Being pressurized, it is not quiet. Sounds like a traditional Coleman pressurized lantern. It also smell like you are burning kerosene...because you are. Like most lanterns, there are warnings concerning usage in an enclosed area and warnings concerning carbon monoxide. The bail handle gets hot with or without the shield. Let it rest offset to one side or the other and/or consider gloves when handling.

As I mentioned, this thing is bright. Yes, it has some adjustment, but it is probably best suited for lighting a large area where lots of light is needed. The manual claims _up to_ 7 hours on a litre which is the tank capacity. That is probably dimmed so this thing can probably suck up some kero. Wick type lamps still have their place for a quick light with low fuel consumption where 400 Watts of light is not needed.

Just thought I'd share.


----------



## cast iron

d1337 said:


> As I mentioned, this thing is bright. Yes, it has some adjustment, but it is probably best suited for lighting a large area where lots of light is needed.

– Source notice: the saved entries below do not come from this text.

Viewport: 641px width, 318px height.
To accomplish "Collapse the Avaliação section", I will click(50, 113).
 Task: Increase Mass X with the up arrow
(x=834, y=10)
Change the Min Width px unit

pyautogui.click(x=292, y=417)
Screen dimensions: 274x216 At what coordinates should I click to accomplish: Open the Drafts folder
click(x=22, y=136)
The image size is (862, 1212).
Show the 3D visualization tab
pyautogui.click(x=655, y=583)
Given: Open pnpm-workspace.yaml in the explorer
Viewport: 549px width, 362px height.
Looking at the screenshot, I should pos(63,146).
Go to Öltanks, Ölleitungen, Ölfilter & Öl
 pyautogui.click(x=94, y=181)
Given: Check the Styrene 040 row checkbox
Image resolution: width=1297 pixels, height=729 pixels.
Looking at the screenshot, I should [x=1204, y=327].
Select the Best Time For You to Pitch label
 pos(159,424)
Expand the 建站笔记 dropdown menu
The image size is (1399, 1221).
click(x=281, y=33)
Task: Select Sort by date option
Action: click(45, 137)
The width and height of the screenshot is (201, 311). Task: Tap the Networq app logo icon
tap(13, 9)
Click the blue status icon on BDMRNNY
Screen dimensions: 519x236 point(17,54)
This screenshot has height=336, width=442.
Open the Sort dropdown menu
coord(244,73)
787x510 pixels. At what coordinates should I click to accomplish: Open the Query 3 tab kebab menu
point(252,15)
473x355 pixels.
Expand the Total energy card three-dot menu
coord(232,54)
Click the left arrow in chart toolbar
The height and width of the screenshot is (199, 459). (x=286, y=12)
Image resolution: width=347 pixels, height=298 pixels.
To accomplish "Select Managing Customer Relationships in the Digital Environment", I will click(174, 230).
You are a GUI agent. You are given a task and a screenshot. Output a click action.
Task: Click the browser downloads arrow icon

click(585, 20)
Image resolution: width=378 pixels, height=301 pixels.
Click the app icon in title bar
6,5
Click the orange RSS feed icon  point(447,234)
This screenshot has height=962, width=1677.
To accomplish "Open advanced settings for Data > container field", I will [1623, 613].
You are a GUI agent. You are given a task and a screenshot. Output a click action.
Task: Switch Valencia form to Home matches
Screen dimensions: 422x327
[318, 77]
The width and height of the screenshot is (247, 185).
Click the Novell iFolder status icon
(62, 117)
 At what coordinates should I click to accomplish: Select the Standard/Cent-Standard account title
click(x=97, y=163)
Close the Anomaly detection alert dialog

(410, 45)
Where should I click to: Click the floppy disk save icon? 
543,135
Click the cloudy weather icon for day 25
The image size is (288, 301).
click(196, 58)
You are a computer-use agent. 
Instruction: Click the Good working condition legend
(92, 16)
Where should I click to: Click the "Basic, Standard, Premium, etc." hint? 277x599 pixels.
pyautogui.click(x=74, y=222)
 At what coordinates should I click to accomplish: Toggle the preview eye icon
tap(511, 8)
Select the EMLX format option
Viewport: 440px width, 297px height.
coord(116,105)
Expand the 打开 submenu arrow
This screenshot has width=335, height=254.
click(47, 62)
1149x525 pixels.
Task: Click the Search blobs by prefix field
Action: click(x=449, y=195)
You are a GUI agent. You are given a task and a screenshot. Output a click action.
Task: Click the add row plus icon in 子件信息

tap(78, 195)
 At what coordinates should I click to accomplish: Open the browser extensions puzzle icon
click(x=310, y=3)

Thanks for the post, good information on this subject.

The intense localized brightness is something I never liked about the Colman lanterns, even when used outdoors when we were camping. It wasn't until later years that the Coleman starting coming with a diffuser strip around the globe right at mantel level. This made the lanterns much more useful in my opinion. 

I'm also not a big fan of the hissing, it seems to bother me particularly when used indoors. On the other hand sometimes the occasional smoke and dull light put out by the oil lamps is irritating as well. Just depends on the task that they are used for I guess. I would want the blinding light of the pressure lantern if I were repairing something outside, but I'd rather have the oil lamp sitting on the dinning room table to eat dinner by.

I suppose the answer is a combo of oil lamp, pressure lantern, and battery led lanterns as a means for lighting with no power.


----------